__THE INPUT__.
══════════════════════════════

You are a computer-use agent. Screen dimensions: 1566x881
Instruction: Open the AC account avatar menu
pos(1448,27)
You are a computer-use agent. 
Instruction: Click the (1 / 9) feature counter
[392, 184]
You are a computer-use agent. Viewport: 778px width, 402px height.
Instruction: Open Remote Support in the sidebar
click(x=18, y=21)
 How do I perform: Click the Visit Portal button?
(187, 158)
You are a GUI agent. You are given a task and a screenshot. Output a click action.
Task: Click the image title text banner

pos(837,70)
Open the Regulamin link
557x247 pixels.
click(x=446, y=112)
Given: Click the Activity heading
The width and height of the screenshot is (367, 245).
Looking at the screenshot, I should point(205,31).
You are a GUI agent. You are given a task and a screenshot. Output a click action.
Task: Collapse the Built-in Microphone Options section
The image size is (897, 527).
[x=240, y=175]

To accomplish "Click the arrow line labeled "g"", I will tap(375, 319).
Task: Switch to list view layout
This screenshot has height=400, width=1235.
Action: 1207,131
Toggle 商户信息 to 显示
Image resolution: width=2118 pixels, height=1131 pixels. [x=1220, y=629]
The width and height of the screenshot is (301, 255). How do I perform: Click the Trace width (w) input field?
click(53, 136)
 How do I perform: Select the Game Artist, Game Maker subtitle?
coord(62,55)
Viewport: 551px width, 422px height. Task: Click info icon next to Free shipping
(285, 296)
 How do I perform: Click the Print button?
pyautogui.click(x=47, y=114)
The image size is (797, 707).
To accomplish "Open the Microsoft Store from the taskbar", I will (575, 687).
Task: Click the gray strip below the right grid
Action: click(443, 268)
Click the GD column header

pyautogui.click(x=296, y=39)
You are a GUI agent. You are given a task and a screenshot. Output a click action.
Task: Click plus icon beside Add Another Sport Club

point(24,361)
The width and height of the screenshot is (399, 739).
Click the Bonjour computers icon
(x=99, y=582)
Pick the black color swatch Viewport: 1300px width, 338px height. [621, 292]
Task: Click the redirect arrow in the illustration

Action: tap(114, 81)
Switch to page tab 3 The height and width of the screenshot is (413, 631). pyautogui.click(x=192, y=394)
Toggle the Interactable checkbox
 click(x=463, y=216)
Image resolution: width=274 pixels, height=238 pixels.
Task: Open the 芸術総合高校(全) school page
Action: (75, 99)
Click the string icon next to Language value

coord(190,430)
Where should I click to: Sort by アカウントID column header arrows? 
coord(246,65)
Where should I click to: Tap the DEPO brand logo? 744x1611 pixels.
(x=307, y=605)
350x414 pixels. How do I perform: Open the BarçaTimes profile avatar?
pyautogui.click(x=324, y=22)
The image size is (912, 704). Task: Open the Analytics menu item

══════════════════════════════

The job is to copy each line from the material above that holds the word "Switch".

Task: Switch to list view layout
Switch to page tab 3 The height and width of the screenshot is (413, 631). pyautogui.click(x=192, y=394)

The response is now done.